*** SOURCE DATA ***

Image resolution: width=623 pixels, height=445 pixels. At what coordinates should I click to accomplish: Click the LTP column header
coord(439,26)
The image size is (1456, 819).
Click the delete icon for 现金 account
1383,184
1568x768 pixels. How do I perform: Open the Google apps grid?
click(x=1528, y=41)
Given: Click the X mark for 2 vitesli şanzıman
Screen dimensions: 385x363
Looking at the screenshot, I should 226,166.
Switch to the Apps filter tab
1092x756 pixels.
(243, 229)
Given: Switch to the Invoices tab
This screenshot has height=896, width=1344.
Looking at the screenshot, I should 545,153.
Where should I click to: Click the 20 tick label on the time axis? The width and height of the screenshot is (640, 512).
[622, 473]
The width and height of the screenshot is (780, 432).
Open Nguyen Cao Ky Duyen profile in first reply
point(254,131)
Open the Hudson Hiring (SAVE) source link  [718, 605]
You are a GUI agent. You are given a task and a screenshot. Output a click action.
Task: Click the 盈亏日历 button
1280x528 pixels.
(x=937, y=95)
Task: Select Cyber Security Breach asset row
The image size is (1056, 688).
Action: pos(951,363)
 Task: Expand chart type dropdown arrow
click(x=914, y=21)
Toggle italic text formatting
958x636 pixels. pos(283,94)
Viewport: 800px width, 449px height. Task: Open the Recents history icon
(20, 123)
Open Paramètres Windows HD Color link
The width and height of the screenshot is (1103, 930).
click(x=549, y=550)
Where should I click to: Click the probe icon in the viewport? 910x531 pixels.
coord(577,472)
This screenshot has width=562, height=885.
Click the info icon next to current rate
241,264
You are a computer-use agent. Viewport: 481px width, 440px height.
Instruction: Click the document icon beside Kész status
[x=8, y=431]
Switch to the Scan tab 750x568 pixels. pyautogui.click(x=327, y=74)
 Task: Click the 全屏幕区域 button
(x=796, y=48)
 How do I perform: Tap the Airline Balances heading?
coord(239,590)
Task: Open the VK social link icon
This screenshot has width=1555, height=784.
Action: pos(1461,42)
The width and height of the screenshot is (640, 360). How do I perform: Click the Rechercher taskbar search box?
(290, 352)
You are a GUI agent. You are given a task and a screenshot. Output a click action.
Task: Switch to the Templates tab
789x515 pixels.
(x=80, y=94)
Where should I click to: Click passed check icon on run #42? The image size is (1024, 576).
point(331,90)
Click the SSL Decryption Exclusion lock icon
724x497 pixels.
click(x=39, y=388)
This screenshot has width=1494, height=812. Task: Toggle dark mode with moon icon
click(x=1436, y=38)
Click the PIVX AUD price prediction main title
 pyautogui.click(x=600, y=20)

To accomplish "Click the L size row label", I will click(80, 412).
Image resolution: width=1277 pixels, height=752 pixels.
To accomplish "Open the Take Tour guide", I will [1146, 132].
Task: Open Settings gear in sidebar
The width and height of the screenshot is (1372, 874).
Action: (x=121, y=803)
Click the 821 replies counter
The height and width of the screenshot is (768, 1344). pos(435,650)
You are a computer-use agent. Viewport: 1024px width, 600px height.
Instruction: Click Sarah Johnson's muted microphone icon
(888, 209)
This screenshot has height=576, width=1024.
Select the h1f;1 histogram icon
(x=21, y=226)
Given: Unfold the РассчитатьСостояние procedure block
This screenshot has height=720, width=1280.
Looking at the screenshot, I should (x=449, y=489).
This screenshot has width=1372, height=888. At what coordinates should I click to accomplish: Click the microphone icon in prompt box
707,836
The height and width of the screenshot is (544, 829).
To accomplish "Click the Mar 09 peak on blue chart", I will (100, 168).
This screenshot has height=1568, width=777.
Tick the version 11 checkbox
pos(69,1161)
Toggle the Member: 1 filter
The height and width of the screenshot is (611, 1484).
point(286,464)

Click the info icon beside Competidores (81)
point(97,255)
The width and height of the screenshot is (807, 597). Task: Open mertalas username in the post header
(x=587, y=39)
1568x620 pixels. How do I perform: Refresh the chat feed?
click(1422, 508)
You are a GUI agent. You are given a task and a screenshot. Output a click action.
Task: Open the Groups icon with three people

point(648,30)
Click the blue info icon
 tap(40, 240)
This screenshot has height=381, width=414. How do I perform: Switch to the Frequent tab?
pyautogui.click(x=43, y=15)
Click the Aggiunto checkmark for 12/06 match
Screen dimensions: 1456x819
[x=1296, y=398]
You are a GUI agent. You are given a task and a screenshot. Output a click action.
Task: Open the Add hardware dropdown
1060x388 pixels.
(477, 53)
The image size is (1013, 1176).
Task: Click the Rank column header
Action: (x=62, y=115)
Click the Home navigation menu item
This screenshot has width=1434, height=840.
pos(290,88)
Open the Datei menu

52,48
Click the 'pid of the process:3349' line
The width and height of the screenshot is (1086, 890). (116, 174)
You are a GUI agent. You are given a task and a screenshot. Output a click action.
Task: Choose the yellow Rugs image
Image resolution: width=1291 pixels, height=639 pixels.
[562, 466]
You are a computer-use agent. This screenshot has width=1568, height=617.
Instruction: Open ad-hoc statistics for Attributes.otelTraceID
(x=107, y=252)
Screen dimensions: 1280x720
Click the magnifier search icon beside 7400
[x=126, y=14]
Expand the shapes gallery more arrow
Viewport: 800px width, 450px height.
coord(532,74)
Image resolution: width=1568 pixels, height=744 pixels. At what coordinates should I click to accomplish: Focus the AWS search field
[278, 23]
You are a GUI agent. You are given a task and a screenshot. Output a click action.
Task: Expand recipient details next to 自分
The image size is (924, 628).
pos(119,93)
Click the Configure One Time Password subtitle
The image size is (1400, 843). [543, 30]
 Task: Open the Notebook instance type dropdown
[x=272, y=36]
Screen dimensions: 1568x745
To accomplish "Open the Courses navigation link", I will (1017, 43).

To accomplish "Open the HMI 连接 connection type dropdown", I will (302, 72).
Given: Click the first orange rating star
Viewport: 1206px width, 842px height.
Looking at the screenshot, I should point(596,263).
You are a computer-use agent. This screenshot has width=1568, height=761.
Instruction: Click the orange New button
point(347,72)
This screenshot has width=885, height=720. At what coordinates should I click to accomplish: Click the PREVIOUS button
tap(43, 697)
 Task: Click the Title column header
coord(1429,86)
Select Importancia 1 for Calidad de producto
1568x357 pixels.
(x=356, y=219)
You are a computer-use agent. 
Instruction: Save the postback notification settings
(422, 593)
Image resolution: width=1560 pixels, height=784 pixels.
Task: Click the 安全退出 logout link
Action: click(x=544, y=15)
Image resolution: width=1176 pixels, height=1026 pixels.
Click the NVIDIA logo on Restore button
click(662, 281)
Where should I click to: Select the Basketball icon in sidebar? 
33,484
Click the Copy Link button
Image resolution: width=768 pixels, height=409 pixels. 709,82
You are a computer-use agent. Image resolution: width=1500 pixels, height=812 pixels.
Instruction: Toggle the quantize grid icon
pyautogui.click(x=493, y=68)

*** End of SOURCE DATA ***

▸ **PROBLEM REQUIREMENTS**
Could you copy exactly the line containing "You are a computer-use agent. Image" and each line after it through the end of the records, and nothing else?

▸ **ANSWER SPACE**
You are a computer-use agent. Image resolution: width=1500 pixels, height=812 pixels.
Instruction: Toggle the quantize grid icon
pyautogui.click(x=493, y=68)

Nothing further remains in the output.